A federal judge temporarily blocked Kentucky’s new law banning abortions once a fetal heartbeat can be detected – usually six or seven weeks into a pregnancy.

Hours after Gov. Matt Bevin, a Republican, signed the bill into law Friday, the ACLU filed a legal challenge and Judge David J. Hale of the U.S. District Court for the Western District of Kentucky issued a temporary restraining order to block enforcement of the law.

“This onslaught of bans on abortion that fly in the face of Roe v. Wade are designed specifically for the purposes of trying to get the Supreme Court to reconsider Roe,” said ACLU attorney Brigitte Amiri, according to the Associated Press (AP).

Bevin has signed into law a series of bills aimed at restricting abortion in his state. The ACLU has filed four lawsuits against pro-life legislation passed in the Bluegrass State – the most against any state with regard to abortion.

The Kentucky law would prohibit most abortions once the fetal heartbeat can be detected, except in a case in which the mother’s life is in danger.

According to the AP report, ACLU attorneys said the Kentucky heartbeat abortion law would block 90 percent of abortions in the state.

“If the six-week ban takes effect, the consequences will be devastating,” Amiri said.

According to the New York Times, Steve Pitt, general counsel to the governor, said the abortion industry and its advocates are showing signs of desperation.

“This case or others like it from other states will result in major changes in abortions in the U.S. in the near future,” he said. “The ACLU, Planned Parenthood and others favoring unlimited abortions know this and are in a panic.”

A Marist poll released in February revealed recent legislation in Democrat-led states that makes abortion a fundamental right and allows the procedure even moments before birth has led to a “sudden and dramatic shift” toward the pro-life position.

The poll found a double-digit shift, with Americans now as likely to identify as pro-life (47 percent) as pro-choice (47 percent) since a similar Marist poll conducted in January. In addition, pro-life Democrats alone have shifted from 20 to 34 percent, an outcome that shows more than one-third of Democrats now identify as pro-life.

“Current proposals that promote late-term abortion have reset the landscape and language on abortion in a pronounced – and very measurable – way,” Marist Poll Director Barbara Carvalho said about the results, adding:

The recent legal changes to late-term abortion and the debate which followed have not gone unnoticed by the general public…there has been a significant increase in the proportion of Americans who see themselves as pro-life and an equally notable decline in those who describe themselves as pro-choice.
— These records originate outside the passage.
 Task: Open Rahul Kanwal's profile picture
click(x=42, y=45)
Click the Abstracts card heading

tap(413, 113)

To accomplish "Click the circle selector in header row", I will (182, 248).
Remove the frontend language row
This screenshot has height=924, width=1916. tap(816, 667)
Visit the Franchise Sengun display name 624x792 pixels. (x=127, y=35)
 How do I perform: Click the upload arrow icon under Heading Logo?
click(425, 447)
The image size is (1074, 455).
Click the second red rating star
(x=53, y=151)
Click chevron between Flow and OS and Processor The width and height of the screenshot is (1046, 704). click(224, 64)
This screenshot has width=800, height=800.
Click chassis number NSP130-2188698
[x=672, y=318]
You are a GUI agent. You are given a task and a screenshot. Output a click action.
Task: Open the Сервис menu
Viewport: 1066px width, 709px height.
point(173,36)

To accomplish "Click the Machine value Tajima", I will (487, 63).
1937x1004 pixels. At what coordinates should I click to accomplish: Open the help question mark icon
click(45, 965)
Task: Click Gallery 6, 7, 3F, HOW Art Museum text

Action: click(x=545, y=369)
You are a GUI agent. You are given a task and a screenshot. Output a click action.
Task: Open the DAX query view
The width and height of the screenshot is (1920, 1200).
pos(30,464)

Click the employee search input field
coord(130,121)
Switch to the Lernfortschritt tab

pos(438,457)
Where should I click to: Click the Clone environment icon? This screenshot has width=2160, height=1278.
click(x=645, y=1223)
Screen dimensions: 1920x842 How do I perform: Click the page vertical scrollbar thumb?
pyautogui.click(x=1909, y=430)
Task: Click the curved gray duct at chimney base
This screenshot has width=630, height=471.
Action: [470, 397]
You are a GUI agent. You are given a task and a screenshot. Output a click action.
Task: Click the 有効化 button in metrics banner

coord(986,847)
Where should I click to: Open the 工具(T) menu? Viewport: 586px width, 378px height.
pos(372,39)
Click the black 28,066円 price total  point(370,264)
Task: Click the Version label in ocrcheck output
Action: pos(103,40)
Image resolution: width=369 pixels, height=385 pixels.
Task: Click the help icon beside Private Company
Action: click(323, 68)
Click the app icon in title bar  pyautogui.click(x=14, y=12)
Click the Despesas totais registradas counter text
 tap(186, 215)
The ACLU is also challenging another new Kentucky measure that would ban abortions sought because the gender, race, or disability of the unborn baby is undesirable. Bevin took to Twitter, however, to point out he had yet to sign that bill into law:

Bevin has welcomed the legal challenges to his pro-life legislation.

In an op-ed Monday at the Richmond Register, the governor called out the abortion rights advocates who championed the New York abortion law and similar measures in Virginia and other states. Bevin said these abortion proponents “have dropped the pretense of ‘safe, legal and rare’” abortion, and have made clear their real agenda is the “mass murder of innocent babies.”

Bevin condemned those “applauding infanticide and playing word games by calling murder a ‘choice’” as they make the claim such acts are the marks of “courageous” women.

“On the contrary, standing up for life, with the current state of our culture and against the countless millions of lobbying dollars from leftists, is a display of true courage,” Bevin wrote. “As long as the Bevin administration exists, we will fight with all of our intellect, our talent, and our heart to defend the innocent. We will fight for life.”